Volumes in Maple Leaf’s prepared meats business “continued to trend closer to historical levels,” while lower raw material and packaging costs, a stronger loonie and “normalized supply chain operations” helped widen margins compared to the year-earlier Q4, the company said.
Those margins were compressed in the latter part of Q4, however, as “expected seasonal declines in meat prices did not materialize, with raw material prices rising sharply in December.”
Margins were also pressured in Maple Leaf’s primary processing business due to an increase in live hog market prices, partly offset by better industry processor margins and operating efficiencies in its fresh poultry business.

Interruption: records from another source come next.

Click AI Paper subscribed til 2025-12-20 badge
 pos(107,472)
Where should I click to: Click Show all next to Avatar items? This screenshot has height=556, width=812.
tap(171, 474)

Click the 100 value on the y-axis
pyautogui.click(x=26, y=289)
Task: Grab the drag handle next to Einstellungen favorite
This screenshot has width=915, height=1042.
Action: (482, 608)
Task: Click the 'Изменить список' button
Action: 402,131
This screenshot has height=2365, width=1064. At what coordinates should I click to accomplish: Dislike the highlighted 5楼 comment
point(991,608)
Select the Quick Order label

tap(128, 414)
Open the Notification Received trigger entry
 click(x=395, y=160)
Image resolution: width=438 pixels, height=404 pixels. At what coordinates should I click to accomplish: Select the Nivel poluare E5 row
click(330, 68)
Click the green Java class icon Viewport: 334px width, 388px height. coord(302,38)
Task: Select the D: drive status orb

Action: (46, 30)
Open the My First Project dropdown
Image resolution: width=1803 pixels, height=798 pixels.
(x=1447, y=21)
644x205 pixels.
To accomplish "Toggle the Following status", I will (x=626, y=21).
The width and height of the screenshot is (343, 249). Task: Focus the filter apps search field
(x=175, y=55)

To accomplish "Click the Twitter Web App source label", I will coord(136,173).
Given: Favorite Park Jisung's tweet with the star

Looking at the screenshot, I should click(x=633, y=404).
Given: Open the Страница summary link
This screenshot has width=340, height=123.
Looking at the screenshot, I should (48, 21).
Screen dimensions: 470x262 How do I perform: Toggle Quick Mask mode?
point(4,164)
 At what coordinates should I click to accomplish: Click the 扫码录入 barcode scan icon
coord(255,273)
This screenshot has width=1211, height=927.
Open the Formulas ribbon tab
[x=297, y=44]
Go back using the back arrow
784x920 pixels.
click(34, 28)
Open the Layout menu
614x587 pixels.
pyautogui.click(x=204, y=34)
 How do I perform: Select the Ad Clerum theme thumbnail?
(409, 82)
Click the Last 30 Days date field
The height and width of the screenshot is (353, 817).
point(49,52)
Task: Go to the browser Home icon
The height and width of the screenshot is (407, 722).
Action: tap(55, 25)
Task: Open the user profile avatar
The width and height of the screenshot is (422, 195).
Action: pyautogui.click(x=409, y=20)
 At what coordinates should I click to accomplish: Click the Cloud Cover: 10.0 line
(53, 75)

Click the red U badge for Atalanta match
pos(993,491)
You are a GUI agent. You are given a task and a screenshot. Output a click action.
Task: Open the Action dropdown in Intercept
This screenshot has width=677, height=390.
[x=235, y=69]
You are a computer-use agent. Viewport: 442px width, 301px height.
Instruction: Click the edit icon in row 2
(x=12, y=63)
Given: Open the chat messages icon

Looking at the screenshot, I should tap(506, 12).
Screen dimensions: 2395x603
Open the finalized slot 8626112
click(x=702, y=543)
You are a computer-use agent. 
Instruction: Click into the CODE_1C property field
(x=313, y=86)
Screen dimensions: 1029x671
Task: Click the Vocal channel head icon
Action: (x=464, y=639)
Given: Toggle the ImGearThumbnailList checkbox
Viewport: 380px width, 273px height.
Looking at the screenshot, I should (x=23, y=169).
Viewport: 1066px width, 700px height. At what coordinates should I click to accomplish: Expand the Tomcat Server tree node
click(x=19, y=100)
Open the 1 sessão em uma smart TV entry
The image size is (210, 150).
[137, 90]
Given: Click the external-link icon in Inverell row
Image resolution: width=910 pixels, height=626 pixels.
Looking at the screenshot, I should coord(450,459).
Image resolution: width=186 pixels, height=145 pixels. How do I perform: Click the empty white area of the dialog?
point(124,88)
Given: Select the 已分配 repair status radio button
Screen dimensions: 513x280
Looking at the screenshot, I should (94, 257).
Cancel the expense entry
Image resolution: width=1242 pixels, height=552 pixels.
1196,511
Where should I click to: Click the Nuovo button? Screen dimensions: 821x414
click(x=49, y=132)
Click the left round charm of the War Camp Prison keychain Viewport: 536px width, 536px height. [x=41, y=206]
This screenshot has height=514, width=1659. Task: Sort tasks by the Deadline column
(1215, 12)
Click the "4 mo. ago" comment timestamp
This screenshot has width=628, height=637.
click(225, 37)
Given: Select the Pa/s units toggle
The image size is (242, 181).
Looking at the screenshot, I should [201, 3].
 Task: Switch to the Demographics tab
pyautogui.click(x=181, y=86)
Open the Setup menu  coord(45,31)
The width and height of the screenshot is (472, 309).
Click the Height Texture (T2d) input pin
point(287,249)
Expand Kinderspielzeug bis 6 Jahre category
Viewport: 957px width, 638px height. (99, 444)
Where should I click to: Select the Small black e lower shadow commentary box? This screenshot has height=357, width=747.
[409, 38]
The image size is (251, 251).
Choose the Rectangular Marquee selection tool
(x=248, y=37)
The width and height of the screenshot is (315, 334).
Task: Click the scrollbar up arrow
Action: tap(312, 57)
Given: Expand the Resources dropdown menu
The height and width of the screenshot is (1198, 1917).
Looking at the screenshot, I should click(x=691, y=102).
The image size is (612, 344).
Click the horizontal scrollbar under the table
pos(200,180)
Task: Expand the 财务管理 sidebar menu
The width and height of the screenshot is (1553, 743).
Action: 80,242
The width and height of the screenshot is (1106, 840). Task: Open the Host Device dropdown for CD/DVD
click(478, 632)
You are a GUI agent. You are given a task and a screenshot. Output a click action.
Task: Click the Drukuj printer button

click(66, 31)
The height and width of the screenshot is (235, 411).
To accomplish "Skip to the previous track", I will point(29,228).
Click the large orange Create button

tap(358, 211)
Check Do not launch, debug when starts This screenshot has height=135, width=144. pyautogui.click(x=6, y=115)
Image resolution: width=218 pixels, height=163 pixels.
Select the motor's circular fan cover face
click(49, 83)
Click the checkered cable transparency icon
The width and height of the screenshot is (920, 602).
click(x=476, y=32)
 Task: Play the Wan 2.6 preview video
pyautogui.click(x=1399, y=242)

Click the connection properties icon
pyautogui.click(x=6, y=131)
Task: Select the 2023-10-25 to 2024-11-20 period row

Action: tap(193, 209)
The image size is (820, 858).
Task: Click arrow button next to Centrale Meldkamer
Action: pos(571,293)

Maple Leaf in 2009 “substantially completed” the restructuring of its meat (“protein”) operations and focused itself on higher-margin consumer packaged goods, McCain said.
The company’s restructuring, launched in October 2006, included putting its Burlington, Ont. pork plant up for sale, shutting its pork plant in Saskatoon and cancelling plans for a new facility there, with the goal of meeting all of the company’s fresh pork needs through its slaughter and processing plant at Brandon, Man.
Maple Leaf’s agribusiness group, which includes its hog production and animal rendering businesses, improved its Q4 earnings on higher sales volumes of biodiesel (and federal biofuel production credits) from the rendering operations, the company said.
However, the company said its losses in hog production deepened compared to the previous year, due to lower hog prices on average and the stronger loonie.
Sales also dropped in the company’s bakery group, due to foreign exchange translation of its U.K. and U.S. businesses.
Volumes were up in the company’s fresh and frozen North American bakery and pasta businesses, but were offset by lower sales volume in the U.K. bakery operations and the fresh sandwiches business in Canada.